Cosmology and our View of the World
Gaia Hypothesis, Lead: Gita George, Shayle Reed, Dan Vorosmarty
Summary by Mike Battles:
Gaia Hypothesis: Systems Approach, Religious Connection, New Age
The structure of the class appropriately reflected the topic, in that the class was split up into three groups with each presenter rotating between the groups. After each group had seen each presenter and had time to discuss each topic, the class reassembled into the usual discussion circle.
The first of the three presenters for my group was Gita with Gaia Hypothesis. The discussion started off with an explanation of the theory, which is as follows. In its most basic form, Gaia hypothesis says that the Earth as a whole should be considered a living organism. All forms of life together form a complex interlocked ecosystem that works to maintain a dynamic equilibrium that will maintain the conditions necessary for life. Citing James Lovelock’s work in this field, she gave some evidence supporting the theory, namely that the surface temperature of the planet has stayed constant since the beginnings of life despite the fact that heat from the sun has increased roughly 25%. Without living homeostatic feedback loops, the climate and atmosphere could not stay so constant. Life is an open system able to maintain internal entropy by taking in material and energy and expelling material and energy. Forces of change on the biosphere would drift to higher entropy states without life’s homeostatic properties. Professor Mobius asked the question, “is the theory redundant?” You cannot prove a theory in and of itself, but you can test it; yet the Gaia hypothesis seems to provide no model that could be used to predict and test anything. This line of discussion led to Occam’s razor and whether or not Gaia theory is even necessary, or more pointedly, what can be gained from this understanding?

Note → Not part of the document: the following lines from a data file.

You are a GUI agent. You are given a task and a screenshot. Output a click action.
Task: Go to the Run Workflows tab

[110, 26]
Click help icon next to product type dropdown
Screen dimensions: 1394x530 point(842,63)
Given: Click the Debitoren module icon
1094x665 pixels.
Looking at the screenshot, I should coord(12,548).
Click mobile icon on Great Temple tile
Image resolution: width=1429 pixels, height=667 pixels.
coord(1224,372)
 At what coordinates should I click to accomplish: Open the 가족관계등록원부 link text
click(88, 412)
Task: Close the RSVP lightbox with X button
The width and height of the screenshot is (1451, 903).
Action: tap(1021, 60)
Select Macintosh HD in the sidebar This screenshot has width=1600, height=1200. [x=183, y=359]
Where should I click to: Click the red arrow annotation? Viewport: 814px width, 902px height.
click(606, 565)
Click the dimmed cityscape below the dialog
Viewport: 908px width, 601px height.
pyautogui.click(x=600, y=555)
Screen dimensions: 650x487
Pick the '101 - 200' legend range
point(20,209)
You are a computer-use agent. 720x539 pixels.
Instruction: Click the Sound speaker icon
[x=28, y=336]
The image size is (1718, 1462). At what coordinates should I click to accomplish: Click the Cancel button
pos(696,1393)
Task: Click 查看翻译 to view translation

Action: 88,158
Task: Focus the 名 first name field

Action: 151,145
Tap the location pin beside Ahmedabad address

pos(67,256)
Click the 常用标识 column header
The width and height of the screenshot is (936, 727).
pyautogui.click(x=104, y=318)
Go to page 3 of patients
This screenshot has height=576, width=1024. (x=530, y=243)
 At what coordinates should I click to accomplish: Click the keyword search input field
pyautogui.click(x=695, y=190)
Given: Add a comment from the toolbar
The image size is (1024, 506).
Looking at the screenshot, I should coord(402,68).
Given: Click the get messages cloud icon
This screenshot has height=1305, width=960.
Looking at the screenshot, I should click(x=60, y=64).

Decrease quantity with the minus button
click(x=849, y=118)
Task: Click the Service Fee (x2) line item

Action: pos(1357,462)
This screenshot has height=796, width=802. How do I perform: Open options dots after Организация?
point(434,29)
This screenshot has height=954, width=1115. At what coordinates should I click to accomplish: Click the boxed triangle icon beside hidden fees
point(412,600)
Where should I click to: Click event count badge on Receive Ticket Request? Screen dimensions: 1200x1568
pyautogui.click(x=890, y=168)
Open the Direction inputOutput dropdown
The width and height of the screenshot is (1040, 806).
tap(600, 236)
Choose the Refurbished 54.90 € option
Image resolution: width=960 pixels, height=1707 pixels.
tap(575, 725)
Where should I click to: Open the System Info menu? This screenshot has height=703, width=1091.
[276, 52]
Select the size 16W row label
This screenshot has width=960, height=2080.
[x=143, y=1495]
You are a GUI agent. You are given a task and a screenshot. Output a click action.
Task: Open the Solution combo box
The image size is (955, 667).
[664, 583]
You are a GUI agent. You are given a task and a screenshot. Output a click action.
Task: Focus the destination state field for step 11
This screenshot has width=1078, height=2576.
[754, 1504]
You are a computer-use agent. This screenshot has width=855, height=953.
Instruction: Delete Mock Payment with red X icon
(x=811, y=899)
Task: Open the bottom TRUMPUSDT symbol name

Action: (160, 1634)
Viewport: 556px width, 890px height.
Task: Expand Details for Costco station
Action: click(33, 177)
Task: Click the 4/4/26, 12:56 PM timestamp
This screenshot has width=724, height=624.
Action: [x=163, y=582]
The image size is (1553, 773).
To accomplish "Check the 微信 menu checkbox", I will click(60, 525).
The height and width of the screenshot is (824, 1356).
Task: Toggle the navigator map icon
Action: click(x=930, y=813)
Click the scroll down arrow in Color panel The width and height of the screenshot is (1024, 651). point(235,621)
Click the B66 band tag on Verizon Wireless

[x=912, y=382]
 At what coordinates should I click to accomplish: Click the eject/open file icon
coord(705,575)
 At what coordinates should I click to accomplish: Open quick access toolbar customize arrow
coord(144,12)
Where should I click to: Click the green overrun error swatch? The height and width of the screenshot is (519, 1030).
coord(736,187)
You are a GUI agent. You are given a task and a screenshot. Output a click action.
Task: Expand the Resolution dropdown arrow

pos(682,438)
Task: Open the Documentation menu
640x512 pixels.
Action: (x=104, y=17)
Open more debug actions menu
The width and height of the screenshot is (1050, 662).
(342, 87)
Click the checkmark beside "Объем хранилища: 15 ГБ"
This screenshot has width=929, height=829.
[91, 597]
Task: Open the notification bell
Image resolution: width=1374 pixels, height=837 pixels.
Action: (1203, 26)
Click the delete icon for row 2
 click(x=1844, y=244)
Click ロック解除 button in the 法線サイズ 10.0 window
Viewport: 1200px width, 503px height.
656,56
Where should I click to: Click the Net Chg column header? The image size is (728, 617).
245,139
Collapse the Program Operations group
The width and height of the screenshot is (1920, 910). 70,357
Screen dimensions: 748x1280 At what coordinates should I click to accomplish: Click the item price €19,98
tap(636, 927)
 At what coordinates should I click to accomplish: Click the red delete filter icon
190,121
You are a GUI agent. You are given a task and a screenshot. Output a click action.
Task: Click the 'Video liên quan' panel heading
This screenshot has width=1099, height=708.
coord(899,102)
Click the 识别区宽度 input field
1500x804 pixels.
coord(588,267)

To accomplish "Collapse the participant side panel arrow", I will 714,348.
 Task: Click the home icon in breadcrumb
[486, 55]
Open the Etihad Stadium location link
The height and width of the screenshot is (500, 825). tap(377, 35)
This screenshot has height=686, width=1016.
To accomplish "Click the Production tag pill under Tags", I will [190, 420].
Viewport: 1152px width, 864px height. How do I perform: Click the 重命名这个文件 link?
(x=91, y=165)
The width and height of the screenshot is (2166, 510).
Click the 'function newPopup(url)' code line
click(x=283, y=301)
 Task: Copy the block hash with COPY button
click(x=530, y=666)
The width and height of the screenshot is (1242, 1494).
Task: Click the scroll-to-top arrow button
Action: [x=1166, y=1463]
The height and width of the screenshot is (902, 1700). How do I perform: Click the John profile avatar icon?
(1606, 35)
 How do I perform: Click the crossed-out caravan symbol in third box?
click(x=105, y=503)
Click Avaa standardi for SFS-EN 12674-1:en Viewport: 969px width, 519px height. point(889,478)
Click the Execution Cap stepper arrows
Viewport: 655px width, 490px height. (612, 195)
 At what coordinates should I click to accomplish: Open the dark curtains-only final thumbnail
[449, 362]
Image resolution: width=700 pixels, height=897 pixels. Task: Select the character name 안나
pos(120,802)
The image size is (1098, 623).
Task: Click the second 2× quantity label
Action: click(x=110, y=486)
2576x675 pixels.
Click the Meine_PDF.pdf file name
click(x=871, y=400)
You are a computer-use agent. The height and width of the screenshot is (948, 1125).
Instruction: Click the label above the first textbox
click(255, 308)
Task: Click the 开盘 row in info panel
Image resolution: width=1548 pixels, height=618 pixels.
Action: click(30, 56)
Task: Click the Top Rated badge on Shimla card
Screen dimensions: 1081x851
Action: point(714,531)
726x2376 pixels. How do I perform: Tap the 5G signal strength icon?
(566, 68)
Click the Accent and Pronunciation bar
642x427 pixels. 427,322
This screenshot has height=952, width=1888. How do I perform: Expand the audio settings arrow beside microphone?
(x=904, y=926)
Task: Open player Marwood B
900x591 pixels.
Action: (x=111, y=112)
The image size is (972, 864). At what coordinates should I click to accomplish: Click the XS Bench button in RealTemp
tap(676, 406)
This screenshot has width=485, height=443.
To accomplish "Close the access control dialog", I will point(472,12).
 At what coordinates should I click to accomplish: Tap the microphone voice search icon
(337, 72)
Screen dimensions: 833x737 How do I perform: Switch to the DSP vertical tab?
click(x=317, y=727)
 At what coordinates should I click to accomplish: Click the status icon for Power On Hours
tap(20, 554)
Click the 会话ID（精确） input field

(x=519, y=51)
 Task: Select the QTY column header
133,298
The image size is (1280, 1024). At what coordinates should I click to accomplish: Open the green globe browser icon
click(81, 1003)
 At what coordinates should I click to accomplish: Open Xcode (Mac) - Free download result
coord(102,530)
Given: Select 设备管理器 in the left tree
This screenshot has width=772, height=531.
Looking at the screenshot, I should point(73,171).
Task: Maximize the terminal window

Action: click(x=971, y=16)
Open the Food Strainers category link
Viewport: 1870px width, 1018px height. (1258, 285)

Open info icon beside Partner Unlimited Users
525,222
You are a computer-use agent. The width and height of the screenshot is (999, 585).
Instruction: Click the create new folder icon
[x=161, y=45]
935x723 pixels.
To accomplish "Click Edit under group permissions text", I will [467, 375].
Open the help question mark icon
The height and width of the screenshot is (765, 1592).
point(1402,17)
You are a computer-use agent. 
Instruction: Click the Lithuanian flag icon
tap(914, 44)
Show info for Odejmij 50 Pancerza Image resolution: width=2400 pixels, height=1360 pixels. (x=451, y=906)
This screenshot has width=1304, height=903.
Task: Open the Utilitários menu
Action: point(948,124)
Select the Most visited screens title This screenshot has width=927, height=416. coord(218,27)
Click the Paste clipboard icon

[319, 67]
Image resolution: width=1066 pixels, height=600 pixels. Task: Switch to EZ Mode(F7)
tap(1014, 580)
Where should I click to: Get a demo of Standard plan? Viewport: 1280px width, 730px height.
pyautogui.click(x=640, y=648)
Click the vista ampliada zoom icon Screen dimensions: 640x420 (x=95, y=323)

The second of the presenters for my group was Shayle. Her presentation concentrated on the religious basis for the Gaia hypothesis and somewhat also for system theory. The “three fold hypothesis” posits that things in systems repeat in threes. In most major religions, the number three holds special significance. In the Wiccan religion, the idea of child, mother, and crone is based in an idea of trinity, representing the three phases in the life of a woman. Other examples of this are the Holy Trinity in Catholicism, and the winter, spring, harvest theme present in many older religions. The Greek religion worshipped Gaia as the Earth Goddess and source of life. It was discussed whether or not Gaia could be considered the equivalent of a monotheistic intelligent creator.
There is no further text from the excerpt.